Exercise details: Echo the items from the start through the line containing "pos(1495,237)", both ends included, with every line unchanged.
* BEGIN Given data *
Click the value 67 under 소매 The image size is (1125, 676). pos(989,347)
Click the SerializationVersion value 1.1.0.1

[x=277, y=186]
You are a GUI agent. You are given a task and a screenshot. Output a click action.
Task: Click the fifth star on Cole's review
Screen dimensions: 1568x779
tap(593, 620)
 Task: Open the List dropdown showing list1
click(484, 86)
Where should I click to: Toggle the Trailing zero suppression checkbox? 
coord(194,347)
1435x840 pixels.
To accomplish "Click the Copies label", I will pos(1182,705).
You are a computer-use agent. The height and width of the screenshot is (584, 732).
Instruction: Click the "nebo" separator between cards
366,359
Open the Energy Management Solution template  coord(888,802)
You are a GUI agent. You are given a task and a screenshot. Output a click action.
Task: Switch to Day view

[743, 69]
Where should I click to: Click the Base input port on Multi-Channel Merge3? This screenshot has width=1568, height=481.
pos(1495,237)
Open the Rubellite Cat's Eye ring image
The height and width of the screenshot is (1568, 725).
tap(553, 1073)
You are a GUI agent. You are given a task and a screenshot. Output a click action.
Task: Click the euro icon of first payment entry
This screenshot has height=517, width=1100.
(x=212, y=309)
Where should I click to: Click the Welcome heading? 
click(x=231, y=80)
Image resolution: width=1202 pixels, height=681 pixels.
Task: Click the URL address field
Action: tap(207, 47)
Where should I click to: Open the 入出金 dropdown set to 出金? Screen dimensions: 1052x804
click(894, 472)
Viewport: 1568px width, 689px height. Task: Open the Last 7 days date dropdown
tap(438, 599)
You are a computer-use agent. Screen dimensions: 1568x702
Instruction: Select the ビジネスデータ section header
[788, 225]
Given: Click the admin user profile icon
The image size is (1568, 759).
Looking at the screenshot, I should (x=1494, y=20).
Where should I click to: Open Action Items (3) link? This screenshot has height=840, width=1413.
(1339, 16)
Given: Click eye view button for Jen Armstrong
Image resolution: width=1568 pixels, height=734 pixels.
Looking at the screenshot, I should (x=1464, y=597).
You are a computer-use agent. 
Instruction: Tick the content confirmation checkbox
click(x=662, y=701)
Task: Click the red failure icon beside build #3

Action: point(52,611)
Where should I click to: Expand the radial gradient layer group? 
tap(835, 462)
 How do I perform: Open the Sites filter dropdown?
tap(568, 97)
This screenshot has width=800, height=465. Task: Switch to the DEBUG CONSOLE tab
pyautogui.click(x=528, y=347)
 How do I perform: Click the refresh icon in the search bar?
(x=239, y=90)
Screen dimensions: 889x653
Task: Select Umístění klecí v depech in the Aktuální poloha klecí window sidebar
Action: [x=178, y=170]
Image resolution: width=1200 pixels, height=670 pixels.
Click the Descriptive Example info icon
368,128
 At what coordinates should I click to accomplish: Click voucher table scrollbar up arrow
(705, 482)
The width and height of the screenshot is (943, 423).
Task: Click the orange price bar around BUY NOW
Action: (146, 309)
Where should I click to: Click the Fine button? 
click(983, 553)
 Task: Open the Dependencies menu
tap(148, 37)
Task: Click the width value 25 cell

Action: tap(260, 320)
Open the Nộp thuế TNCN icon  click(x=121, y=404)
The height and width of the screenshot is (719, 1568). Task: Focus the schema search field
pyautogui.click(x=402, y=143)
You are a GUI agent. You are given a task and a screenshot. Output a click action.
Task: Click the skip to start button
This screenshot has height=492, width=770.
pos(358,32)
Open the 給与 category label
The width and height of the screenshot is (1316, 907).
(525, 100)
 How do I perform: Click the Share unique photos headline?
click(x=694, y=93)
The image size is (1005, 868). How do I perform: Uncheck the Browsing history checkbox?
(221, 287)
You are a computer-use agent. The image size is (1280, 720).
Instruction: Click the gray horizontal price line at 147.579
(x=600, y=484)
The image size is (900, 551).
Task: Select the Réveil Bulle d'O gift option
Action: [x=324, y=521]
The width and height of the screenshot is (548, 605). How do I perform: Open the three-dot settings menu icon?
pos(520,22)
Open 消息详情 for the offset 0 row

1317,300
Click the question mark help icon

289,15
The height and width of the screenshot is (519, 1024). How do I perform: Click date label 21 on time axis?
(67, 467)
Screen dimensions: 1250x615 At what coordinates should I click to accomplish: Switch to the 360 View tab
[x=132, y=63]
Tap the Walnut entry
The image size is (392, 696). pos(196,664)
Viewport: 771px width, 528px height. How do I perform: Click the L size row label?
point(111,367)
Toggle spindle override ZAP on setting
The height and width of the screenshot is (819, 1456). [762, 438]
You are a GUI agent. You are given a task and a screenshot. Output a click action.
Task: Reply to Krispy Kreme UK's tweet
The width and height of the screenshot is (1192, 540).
* END Given data *
Correct answer:
Click the value 67 under 소매 The image size is (1125, 676). pos(989,347)
Click the SerializationVersion value 1.1.0.1

[x=277, y=186]
You are a GUI agent. You are given a task and a screenshot. Output a click action.
Task: Click the fifth star on Cole's review
Screen dimensions: 1568x779
tap(593, 620)
 Task: Open the List dropdown showing list1
click(484, 86)
Where should I click to: Toggle the Trailing zero suppression checkbox? 
coord(194,347)
1435x840 pixels.
To accomplish "Click the Copies label", I will pos(1182,705).
You are a computer-use agent. The height and width of the screenshot is (584, 732).
Instruction: Click the "nebo" separator between cards
366,359
Open the Energy Management Solution template  coord(888,802)
You are a GUI agent. You are given a task and a screenshot. Output a click action.
Task: Switch to Day view

[743, 69]
Where should I click to: Click the Base input port on Multi-Channel Merge3? This screenshot has width=1568, height=481.
pos(1495,237)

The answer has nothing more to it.